Opinion Piece: Why checkups shouldn’t only happen in a doctor’s office: protecting data in the healthcare sector

By Peter Godden, VP of EMEA at Zerto

Healthcare IT is faced with many evolving threats and challenges. Regulation in the sector is constantly evolving, creating a greater need for uninterrupted IT services, and cyber criminals continue to present a bigger problem. By targeting hospitals zealously with ransomware and pushing victimised organisations to succumb to their demands, hackers quickly acquire mission-critical, personal data. In the last quarter of 2016 alone, the healthcare sector accounted for the highest number of data security incidents, with 221 cases reported.

These figures are especially striking when you consider that healthcare data is among the most critical data that IT professionals are tasked with managing; quite literally, lives can hang in the balance.
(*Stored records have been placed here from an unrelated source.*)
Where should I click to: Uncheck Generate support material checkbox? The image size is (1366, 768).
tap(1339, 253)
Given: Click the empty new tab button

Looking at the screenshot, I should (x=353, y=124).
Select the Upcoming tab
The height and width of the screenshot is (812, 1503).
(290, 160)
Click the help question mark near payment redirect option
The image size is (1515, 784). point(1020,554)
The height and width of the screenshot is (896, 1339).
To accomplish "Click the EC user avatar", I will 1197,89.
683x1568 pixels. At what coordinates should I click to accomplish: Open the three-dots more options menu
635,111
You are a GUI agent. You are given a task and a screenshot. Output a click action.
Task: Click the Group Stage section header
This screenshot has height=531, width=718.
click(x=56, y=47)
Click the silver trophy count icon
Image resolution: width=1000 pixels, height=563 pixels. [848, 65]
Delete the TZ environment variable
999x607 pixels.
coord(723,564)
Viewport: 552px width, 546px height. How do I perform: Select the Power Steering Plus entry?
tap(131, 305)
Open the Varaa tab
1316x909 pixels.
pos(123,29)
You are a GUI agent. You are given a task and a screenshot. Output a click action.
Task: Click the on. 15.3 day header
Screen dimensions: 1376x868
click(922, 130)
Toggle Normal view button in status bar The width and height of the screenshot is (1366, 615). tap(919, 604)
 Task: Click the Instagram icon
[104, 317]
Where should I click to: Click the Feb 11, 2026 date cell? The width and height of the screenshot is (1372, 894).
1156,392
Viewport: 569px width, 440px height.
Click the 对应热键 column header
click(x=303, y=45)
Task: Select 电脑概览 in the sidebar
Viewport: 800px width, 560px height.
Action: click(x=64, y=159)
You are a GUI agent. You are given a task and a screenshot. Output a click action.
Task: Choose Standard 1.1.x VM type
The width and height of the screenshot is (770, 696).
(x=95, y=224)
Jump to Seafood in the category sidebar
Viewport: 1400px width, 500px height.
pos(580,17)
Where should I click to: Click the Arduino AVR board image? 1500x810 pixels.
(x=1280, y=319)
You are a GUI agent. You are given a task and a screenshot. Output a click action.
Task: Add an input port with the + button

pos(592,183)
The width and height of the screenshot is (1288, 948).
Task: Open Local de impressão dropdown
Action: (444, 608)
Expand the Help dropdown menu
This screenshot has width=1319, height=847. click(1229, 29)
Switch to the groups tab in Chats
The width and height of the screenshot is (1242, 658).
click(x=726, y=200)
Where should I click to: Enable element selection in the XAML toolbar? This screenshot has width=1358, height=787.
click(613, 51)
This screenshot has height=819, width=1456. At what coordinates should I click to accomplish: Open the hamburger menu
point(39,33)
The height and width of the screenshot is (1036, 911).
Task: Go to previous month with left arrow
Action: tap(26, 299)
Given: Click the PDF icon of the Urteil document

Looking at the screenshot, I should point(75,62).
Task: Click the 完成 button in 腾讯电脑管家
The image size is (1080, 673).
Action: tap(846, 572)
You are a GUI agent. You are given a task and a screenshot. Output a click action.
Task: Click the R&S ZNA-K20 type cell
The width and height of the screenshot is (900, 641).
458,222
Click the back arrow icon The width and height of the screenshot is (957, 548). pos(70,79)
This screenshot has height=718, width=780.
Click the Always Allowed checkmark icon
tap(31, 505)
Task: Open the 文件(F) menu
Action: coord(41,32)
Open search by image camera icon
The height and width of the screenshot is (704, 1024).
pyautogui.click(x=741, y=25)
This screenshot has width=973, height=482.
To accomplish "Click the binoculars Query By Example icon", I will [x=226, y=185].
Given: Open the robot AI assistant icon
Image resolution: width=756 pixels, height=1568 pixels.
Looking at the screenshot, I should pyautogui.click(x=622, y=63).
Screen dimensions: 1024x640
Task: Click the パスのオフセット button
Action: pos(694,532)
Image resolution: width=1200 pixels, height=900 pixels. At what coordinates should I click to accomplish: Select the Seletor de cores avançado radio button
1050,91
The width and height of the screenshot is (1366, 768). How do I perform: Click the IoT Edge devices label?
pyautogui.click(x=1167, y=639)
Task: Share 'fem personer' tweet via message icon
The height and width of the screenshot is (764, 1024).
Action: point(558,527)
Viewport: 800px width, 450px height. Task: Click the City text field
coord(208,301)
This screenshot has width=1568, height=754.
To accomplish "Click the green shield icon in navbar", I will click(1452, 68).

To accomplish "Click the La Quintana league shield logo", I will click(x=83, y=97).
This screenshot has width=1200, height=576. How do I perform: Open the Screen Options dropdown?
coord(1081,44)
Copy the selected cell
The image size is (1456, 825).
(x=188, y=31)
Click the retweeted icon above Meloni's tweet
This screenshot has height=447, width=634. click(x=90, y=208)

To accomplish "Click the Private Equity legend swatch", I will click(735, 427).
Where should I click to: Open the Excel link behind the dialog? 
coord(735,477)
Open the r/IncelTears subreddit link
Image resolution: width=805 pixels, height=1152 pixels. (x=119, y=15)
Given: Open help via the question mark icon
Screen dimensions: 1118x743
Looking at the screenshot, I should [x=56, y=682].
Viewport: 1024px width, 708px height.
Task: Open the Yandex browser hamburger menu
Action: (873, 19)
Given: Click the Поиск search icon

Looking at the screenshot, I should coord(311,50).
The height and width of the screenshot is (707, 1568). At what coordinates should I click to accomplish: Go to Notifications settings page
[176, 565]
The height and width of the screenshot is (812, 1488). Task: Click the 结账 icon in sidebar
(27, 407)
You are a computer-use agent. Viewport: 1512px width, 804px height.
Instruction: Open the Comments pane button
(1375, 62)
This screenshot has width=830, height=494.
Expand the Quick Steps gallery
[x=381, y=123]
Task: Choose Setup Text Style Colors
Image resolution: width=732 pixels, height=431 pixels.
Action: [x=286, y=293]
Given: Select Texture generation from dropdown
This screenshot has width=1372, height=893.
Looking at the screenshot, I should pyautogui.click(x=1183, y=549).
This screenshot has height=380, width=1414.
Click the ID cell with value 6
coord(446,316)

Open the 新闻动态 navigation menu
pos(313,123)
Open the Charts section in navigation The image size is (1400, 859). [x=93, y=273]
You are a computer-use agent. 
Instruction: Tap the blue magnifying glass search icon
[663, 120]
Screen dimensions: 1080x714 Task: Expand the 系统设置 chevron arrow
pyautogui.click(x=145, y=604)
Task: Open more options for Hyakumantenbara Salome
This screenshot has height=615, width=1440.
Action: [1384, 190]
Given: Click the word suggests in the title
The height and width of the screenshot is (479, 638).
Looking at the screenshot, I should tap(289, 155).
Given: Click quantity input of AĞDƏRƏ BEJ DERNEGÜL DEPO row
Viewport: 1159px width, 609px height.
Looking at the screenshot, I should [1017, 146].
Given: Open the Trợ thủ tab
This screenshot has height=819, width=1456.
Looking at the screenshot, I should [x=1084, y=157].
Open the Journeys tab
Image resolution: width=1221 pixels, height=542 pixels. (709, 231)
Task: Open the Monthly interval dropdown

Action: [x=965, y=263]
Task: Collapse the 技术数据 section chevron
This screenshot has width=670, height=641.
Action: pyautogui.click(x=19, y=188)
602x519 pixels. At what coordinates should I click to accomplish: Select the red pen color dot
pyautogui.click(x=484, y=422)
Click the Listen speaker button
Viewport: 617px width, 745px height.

Yet so many healthcare organisations are unprepared to defend against, address and recover from disaster when it strikes. In today’s data-reliant environment, if a healthcare organisation’s recovery times are being measured in days or even hours, the damage can be catastrophic from both a corporate asset and patient care perspective.

All organisations, but particularly those in mission-critical industries, must be able to successfully migrate data or recover from a crisis, with minimal impact to critical applications. Doing this efficiently relies on regular testing to guarantee the availability of vital information at all times.

At the forefront, patients have become more demanding and engaged. They expect to have access to information online or through a mobile app – which further exposes IT to threats as vulnerabilities enter the internal system through external users of the network.

On top of all of these challenges, the biggest problems can be less sinister. Numerous self-inflicted issues affect organisations, including inexperienced staff that accidentally shut down a server, or a program that has been configured incorrectly. One of the more troubling sources of interruptions is the regular and routine software upgrades or patches from vendors, which are sometimes not of the highest quality and very often exceed the capacity to adequately test an environment.

While IT is being used to create a competitive advantage, it’s also creating a stronger dependency on data to keep operations running as normal. With this ever-increasing dependence on data, healthcare IT organisations must put strategies in place to ensure there is never any downtime. They can achieve this with new cloud-friendly technologies that allow dramatically simpler disaster recovery that make non-disruptive testing possible, at any time. With these advancements, healthcare IT organisations can accelerate service levels and maximise uptime in the event of an attack, disaster or error.

The Cost of Downtime

When most organisations hear the term ‘downtime’, the primary concern is the financial impact on the business. Unplanned outages can be one of the biggest expenses any business can face, making extended periods extremely costly. But in healthcare it’s about so much more. What must be accounted for is the potential detriment to the quality of patient care. This is, of course, is harder to quantify, but is certainly the highest-priority factor to consider.

Eliminating the threat

When it comes to cybercrime, Plan A is to keep hackers and malicious intent out. Securing the network and educating employees on the risks is essential to this plan. A hacker only needs to be right one time while the corporate IT department has to be right all the time in order to keep hackers out. Therefore, IT needs a to have a Plan B. What happens if they do get in? What is the recovery plan? Being able to recover to a previous point in time, perhaps even a second before the disruption, will enable organisations to “undo” the ransomware attack and recover quickly and easily.

DR plan testing without disruption

Non-disruptive DR testing is key here. Healthcare organisations need to be experts in the event of an outage, and if precedent is to test the availability of an infrastructure once a year, this may be an unobtainable dream. Frequent testing is very important – each quarter is ideal. The point of testing is to ensure that each part of the disaster recovery plan is functioning seamlessly, that a healthcare organisation can fail over manually in a few clicks and that it’s possible to get comprehensive, easily accessible reports on testing. It’s these reports what will make the compliance officer and IT department new best friends.

Without regular, real-time testing, there is no clear insight into the way complex IT systems are working and save mission-critical data from interruption if disaster strikes. This also presents a chance to identify and rectify IT issues which may otherwise go unnoticed.

Ultimately, the only way to guarantee the availability of patient data and the resilience of IT is through routine check-ups.